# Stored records
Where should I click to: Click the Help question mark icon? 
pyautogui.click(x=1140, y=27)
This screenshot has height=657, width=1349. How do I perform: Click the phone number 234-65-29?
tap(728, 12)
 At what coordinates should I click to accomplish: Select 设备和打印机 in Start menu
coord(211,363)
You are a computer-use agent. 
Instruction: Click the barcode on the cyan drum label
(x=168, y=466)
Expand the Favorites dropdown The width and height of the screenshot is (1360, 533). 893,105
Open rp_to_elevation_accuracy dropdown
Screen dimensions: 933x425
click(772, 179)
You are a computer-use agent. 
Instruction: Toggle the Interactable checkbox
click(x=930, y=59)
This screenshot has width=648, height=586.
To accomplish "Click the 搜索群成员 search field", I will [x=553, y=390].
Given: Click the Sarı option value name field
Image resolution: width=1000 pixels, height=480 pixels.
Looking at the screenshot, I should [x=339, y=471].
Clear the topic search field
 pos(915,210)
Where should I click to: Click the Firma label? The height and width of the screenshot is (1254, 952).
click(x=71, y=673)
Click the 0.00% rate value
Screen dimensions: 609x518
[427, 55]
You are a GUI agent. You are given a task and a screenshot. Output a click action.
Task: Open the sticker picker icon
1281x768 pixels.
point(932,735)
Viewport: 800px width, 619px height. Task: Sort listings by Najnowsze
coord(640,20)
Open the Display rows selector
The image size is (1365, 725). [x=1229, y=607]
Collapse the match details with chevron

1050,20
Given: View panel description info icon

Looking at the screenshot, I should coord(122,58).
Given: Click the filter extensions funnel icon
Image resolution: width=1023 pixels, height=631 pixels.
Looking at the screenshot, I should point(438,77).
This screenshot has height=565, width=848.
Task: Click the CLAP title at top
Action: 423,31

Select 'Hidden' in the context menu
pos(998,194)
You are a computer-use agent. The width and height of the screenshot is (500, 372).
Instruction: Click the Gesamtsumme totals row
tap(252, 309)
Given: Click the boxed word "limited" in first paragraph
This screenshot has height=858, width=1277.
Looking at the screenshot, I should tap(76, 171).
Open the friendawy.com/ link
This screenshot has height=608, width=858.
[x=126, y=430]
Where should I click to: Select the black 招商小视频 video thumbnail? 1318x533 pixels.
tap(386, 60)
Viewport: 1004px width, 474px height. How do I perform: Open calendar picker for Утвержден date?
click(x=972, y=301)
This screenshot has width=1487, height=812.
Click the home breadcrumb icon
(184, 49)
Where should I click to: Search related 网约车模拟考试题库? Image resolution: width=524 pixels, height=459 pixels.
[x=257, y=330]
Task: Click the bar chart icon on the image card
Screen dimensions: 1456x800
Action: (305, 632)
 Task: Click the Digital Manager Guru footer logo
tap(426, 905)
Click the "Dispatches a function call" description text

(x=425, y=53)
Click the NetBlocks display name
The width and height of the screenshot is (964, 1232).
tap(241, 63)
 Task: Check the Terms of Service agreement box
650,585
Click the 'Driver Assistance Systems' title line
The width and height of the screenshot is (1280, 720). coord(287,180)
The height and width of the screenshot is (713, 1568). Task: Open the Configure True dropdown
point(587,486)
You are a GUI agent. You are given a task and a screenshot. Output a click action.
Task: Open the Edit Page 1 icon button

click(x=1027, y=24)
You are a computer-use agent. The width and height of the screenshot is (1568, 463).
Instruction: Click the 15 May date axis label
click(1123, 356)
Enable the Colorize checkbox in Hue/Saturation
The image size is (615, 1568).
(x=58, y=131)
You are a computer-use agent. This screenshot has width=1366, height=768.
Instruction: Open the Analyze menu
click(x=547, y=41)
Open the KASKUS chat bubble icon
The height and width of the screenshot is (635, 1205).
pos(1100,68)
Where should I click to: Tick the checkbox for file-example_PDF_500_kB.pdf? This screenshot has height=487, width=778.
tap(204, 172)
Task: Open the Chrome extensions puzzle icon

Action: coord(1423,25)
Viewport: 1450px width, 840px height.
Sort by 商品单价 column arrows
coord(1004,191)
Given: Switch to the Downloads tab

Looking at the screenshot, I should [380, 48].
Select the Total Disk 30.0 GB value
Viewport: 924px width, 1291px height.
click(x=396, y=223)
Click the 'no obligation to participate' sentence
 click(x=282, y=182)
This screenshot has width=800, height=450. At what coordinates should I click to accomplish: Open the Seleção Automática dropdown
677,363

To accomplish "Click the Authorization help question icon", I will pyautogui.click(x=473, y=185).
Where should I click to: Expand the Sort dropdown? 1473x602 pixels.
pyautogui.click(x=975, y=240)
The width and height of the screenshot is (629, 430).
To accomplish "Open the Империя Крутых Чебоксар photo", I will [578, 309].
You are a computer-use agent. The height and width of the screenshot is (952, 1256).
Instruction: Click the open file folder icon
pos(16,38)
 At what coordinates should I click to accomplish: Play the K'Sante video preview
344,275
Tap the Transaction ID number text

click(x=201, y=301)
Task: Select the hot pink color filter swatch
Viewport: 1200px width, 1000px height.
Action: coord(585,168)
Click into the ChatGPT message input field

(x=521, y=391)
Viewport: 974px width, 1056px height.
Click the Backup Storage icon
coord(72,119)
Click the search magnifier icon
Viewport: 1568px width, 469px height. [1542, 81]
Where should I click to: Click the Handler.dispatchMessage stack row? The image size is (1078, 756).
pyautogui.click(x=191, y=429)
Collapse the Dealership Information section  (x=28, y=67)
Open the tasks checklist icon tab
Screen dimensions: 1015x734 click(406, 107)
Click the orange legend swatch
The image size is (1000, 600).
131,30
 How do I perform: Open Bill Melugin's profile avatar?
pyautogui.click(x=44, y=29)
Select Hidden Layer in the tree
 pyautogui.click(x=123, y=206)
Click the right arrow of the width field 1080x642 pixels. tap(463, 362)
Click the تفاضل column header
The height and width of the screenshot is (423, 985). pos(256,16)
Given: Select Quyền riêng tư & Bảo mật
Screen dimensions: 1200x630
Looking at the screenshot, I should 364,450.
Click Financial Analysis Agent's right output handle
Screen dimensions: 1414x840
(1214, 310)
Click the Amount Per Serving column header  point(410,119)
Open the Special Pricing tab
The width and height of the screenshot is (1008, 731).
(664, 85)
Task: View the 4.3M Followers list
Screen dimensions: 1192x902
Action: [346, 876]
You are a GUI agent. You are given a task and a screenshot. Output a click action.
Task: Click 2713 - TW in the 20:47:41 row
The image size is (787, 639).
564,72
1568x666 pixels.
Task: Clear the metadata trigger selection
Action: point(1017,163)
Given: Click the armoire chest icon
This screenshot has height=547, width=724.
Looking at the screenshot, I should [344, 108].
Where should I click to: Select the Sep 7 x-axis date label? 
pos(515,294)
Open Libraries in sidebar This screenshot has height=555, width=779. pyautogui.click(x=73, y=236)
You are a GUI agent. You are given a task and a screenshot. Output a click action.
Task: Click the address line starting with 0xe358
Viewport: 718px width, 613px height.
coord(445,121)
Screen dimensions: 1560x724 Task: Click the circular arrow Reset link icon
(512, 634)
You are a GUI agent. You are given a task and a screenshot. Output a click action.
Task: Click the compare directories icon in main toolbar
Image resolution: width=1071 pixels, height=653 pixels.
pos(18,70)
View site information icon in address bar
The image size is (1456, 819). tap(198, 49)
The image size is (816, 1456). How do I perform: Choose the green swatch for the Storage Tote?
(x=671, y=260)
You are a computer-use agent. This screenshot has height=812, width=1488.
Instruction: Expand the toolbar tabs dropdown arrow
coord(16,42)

# Exercise objective
From the records above, reproduce exactly the lines from the one with "Image resolution: width=1071" to the one with "has height=812, width=1488.", both included, and no others.

# Finished exercise
Image resolution: width=1071 pixels, height=653 pixels.
pos(18,70)
View site information icon in address bar
The image size is (1456, 819). tap(198, 49)
The image size is (816, 1456). How do I perform: Choose the green swatch for the Storage Tote?
(x=671, y=260)
You are a computer-use agent. This screenshot has height=812, width=1488.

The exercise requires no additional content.